Tower of London
For William the Conqueror, defeating the Anglo-Saxons and invading England was the easy part. The true challenge lied in consolidating his power and stabilizing the country. To that end, he built a series of fortifications. The grandest of them was London’s White Tower. Construction began in the 1070s and was completed in 1100. It was the most spectacular building in England, standing 28m tall and dominating the London skyline. Though it was intended to be a fortress, subsequent monarchs used it as their home, and it was expanded significantly in the following centuries. That practice ended when the Tudors took the throne. Henry VIII upgraded the fortification, but left the palace empty.
The Tower of London is infamous as a prison. Edward V and his brother were (presumably) murdered by their uncle and supposed protector, Richard III. This dark incident later became known as “the Princes in the Tower”. Anne Boleyn was also imprisoned and executed in the Tower of London. The prison’s heyday was during the 16th and 17th centuries. After that it was mostly used as an armory and a mint. In the 19th century, those institutions vacated and the Tower of London became a popular tourist attraction and remains so to this day.

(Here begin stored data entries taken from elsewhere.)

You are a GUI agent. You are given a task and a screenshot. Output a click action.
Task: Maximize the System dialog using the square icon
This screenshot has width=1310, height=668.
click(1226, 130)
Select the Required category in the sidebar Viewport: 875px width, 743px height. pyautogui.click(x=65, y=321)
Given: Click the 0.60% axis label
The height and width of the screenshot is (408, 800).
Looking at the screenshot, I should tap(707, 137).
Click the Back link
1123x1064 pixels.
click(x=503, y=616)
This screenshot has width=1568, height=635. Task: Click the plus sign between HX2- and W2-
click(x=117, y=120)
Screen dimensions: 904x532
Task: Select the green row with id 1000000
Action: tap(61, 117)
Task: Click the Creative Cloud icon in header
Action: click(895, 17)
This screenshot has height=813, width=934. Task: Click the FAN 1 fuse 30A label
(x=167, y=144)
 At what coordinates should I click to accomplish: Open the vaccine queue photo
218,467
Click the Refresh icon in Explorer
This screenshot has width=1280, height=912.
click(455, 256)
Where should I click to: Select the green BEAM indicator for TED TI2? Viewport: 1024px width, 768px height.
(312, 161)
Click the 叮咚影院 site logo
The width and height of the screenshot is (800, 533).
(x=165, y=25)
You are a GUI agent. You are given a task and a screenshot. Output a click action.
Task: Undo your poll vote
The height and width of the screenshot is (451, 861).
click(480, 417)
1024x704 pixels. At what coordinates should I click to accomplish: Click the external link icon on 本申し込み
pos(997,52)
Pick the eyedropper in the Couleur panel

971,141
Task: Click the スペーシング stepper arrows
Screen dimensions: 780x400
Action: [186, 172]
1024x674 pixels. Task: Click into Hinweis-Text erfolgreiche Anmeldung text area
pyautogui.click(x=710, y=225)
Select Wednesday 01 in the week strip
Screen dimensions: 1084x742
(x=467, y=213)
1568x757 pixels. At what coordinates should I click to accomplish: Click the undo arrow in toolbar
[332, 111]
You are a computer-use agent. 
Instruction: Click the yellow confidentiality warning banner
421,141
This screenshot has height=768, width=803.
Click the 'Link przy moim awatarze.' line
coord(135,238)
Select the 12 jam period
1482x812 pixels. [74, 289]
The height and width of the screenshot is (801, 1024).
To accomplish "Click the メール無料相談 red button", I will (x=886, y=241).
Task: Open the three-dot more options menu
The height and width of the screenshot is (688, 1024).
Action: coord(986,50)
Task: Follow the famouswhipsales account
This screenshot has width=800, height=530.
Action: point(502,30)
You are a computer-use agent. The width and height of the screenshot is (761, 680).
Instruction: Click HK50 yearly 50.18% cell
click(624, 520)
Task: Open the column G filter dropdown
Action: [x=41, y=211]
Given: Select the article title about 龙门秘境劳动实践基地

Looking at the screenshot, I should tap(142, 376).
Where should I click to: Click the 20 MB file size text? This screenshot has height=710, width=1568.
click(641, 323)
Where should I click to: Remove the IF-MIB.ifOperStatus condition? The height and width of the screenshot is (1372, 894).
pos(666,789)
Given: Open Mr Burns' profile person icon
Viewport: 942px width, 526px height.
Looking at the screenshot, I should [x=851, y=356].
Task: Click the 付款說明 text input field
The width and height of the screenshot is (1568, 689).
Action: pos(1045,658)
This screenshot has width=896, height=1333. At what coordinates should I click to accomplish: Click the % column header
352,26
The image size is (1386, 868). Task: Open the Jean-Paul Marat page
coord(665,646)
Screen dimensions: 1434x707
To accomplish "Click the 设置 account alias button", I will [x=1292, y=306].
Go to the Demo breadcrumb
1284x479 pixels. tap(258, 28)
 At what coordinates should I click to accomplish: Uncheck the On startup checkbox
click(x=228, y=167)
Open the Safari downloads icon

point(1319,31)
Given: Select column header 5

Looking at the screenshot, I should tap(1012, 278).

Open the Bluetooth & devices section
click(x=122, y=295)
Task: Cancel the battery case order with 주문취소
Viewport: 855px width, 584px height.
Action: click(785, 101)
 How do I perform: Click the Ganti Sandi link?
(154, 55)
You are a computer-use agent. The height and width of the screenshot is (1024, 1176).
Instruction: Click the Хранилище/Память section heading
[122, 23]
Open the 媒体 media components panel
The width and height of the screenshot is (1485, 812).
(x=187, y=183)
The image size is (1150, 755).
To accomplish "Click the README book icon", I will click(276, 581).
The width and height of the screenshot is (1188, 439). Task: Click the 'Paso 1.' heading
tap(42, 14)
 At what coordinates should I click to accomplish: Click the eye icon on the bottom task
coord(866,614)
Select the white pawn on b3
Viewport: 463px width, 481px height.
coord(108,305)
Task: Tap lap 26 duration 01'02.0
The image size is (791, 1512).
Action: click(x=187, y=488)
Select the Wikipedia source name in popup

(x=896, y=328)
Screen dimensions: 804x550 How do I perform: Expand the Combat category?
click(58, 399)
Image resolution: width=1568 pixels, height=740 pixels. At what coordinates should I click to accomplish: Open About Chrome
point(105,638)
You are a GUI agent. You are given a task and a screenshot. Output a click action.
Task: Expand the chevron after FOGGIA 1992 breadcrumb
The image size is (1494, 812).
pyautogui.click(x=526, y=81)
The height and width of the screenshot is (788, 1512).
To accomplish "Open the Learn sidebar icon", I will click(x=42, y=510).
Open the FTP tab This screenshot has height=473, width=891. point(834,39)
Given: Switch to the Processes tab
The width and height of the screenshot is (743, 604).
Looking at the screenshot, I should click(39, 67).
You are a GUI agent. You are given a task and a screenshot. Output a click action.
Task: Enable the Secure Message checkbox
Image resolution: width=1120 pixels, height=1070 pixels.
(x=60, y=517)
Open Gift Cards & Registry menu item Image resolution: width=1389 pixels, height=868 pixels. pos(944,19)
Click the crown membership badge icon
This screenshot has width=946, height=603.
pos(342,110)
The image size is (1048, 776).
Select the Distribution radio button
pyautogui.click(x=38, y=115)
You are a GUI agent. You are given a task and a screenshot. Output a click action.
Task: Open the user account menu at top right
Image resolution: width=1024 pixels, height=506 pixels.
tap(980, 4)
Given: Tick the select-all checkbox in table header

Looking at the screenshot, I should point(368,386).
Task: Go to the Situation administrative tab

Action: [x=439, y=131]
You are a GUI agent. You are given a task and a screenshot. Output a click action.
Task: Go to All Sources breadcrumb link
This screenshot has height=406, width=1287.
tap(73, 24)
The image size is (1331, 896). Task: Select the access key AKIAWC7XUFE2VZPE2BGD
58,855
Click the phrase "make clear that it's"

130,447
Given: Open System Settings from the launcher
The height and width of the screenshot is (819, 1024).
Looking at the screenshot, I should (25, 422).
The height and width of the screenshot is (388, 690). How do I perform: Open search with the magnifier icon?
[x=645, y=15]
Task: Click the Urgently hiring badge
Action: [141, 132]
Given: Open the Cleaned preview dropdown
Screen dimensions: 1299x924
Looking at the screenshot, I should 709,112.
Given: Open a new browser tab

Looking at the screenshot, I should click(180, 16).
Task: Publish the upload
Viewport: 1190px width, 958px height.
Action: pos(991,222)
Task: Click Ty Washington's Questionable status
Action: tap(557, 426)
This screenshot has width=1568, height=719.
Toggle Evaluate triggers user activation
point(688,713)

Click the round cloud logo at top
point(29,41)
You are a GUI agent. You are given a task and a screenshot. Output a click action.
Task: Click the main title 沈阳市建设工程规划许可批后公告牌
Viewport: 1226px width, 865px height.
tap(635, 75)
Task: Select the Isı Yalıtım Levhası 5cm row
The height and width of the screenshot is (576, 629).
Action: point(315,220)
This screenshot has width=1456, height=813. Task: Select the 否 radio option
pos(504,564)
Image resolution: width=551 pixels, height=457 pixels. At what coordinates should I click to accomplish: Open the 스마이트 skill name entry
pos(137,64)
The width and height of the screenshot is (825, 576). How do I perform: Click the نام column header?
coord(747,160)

This is another must see attraction. The tower has a substantial collection of armor. The Crown Jewels are held here and are truly a sight to behold. Only a small portion of the medieval palace remains. It’s decorated in the manner it would have been all those centuries ago and provides an interesting insight into medieval Britain. Tours begin daily at 10:45, 12:45, and 14:15.
Telephone: +44 20 3166 6000
Metro: Tower Hill (District, Circle)
Hours: Daily 10:00-17:30 (March-October); 10:00-16:30 (November-February)
£17.05 Students/Seniors (60+)
£10.45 Children (<16)
Free for children under 5; cheaper to book online.